GOAL OF THE EXERCISE: Which of the lines below hold "computer"? Please return each one.

[Data entries]
• • • • • • •
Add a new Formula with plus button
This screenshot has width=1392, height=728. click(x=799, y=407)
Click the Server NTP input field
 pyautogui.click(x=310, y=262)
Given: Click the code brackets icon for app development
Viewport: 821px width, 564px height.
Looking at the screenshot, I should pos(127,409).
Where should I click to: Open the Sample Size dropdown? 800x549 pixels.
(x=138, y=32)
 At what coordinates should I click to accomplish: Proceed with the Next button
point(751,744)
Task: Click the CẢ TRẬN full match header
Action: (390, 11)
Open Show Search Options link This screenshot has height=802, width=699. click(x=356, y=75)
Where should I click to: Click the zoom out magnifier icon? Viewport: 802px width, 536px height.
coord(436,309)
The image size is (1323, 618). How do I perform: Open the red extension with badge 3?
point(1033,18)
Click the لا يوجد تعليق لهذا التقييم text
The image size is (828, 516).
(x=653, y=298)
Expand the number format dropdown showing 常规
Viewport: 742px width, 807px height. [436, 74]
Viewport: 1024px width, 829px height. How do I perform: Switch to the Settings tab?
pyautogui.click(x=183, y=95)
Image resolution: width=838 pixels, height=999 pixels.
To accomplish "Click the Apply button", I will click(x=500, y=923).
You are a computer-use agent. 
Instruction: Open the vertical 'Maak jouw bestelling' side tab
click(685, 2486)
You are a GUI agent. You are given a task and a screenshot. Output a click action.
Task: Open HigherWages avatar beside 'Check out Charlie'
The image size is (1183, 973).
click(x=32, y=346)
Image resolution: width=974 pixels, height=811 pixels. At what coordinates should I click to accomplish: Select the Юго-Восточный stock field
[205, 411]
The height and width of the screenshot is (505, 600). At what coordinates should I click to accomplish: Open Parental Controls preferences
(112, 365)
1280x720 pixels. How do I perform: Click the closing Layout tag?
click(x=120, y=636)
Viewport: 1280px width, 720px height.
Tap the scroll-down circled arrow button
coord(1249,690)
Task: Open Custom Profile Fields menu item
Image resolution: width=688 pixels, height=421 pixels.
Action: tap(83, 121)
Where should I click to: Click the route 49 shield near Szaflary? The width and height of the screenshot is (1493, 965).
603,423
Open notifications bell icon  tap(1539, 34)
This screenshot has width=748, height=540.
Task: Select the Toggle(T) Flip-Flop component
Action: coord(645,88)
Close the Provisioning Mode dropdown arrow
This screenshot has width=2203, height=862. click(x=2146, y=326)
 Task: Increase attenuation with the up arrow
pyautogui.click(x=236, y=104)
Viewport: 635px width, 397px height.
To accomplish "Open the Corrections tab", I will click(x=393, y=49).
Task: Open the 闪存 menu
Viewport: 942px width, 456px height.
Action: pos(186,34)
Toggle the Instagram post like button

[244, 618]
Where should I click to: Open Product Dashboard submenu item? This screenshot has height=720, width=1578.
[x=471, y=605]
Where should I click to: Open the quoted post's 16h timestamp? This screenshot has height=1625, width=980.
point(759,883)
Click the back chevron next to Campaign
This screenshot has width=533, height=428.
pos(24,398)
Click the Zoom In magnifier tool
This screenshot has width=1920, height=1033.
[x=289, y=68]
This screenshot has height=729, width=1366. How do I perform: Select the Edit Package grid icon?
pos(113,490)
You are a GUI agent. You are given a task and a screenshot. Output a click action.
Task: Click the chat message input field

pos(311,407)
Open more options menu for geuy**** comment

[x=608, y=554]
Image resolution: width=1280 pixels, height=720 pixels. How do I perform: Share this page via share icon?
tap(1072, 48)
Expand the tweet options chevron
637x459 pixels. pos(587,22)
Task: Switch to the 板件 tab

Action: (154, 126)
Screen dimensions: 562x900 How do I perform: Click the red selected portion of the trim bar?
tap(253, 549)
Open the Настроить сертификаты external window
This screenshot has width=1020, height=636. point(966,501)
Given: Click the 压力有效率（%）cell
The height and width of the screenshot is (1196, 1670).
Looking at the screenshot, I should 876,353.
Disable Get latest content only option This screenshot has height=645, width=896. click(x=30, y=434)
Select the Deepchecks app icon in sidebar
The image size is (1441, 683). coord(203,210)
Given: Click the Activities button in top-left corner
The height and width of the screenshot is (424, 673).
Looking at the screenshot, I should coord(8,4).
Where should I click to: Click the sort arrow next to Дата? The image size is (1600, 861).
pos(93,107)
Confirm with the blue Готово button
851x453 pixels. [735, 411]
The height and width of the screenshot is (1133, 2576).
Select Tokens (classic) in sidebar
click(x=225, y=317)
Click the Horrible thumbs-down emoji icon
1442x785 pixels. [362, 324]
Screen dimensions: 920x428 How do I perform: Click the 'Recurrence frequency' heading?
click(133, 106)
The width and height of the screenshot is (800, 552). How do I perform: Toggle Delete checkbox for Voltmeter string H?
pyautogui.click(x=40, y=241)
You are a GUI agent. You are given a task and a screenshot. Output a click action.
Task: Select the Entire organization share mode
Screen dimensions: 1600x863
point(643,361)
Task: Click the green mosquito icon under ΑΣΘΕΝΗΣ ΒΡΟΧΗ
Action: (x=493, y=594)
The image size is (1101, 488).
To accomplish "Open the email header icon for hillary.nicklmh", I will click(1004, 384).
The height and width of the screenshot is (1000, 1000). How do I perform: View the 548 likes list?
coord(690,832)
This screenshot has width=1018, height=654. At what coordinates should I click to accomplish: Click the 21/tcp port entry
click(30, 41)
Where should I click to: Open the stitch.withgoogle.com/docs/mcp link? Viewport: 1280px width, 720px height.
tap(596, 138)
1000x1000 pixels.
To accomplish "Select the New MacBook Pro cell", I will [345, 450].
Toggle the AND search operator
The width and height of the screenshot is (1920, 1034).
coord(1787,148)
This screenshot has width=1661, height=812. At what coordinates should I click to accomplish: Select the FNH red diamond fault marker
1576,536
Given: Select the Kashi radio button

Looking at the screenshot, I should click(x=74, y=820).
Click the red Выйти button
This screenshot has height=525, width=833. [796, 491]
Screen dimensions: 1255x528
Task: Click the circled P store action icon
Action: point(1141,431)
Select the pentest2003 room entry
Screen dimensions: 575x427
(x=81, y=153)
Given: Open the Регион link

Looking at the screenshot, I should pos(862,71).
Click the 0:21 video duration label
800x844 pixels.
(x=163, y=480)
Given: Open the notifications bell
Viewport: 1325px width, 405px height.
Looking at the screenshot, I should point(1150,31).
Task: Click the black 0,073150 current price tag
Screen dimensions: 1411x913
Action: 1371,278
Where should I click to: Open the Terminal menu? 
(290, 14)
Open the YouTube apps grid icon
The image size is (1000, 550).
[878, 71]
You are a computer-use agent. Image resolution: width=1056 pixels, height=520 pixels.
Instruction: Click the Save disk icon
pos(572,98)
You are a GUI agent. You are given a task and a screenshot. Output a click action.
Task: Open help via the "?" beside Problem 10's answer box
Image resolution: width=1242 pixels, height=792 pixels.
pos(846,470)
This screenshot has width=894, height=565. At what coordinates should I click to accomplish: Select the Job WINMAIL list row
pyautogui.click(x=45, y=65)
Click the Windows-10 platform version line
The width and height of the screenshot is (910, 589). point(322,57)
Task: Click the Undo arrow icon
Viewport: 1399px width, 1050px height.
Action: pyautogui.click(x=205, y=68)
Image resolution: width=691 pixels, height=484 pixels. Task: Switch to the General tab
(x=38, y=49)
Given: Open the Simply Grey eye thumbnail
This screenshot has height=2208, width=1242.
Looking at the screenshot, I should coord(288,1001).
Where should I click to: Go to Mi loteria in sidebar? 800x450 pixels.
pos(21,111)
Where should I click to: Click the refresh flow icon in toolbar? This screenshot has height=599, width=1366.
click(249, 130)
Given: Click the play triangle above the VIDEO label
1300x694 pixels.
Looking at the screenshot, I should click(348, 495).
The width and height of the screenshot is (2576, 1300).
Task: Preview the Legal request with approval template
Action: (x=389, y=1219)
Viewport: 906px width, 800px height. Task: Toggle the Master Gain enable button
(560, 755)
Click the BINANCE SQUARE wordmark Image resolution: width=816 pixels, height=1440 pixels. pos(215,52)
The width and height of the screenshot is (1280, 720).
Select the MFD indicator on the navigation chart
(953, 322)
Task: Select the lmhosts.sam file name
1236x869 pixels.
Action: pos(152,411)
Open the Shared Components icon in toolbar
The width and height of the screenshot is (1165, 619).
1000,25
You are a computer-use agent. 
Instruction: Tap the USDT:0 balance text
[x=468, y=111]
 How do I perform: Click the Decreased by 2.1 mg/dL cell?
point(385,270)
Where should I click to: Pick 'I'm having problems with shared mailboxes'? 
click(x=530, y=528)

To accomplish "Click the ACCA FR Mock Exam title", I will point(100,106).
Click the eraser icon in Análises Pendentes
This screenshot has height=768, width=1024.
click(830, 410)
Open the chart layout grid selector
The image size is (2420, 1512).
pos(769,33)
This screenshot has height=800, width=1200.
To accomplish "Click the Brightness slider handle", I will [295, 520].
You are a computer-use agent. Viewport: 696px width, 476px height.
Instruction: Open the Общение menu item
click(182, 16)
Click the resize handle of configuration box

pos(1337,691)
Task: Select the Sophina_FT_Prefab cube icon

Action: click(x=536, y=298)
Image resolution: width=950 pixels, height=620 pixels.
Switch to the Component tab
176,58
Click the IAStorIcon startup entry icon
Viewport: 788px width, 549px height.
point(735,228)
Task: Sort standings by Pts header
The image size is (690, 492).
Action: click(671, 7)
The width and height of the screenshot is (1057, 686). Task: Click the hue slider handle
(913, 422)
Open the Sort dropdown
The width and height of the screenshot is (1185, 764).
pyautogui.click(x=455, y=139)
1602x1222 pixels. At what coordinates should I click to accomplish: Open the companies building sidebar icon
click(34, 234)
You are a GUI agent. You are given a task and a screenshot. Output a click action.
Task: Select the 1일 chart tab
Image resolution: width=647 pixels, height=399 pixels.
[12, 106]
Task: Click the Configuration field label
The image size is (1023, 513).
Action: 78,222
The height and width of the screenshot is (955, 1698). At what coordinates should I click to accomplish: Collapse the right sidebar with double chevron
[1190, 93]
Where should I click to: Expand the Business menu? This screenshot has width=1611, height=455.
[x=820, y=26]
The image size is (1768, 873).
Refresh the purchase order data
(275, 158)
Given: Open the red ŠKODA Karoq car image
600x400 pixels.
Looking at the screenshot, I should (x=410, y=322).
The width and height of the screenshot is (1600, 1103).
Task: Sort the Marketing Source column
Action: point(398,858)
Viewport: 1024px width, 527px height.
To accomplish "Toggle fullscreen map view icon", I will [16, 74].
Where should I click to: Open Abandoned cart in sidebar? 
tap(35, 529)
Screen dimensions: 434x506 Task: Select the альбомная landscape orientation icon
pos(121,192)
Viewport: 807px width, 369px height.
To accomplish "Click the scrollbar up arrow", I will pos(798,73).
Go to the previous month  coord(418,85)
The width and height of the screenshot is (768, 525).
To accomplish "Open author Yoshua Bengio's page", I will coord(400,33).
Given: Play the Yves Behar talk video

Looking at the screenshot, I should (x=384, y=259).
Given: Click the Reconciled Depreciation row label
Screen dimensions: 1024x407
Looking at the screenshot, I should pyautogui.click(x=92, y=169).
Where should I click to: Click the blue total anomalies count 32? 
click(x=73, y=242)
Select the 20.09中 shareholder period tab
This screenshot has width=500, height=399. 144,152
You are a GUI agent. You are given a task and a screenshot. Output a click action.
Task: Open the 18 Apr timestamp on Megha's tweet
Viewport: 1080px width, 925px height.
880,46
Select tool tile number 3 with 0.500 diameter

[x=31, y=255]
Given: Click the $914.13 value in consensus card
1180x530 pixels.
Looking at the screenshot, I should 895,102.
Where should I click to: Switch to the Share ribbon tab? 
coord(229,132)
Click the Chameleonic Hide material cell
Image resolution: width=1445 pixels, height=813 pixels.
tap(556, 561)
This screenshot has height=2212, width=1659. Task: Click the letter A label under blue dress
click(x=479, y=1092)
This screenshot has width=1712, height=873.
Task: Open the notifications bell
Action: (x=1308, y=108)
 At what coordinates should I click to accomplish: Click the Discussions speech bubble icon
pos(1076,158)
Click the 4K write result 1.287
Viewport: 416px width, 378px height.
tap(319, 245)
• • • • • • •
WRITTEN ANSWER:
You are a computer-use agent. 
You are a computer-use agent. Image resolution: width=1056 pixels, height=520 pixels.
You are a computer-use agent. 
You are a computer-use agent. Viewport: 696px width, 476px height.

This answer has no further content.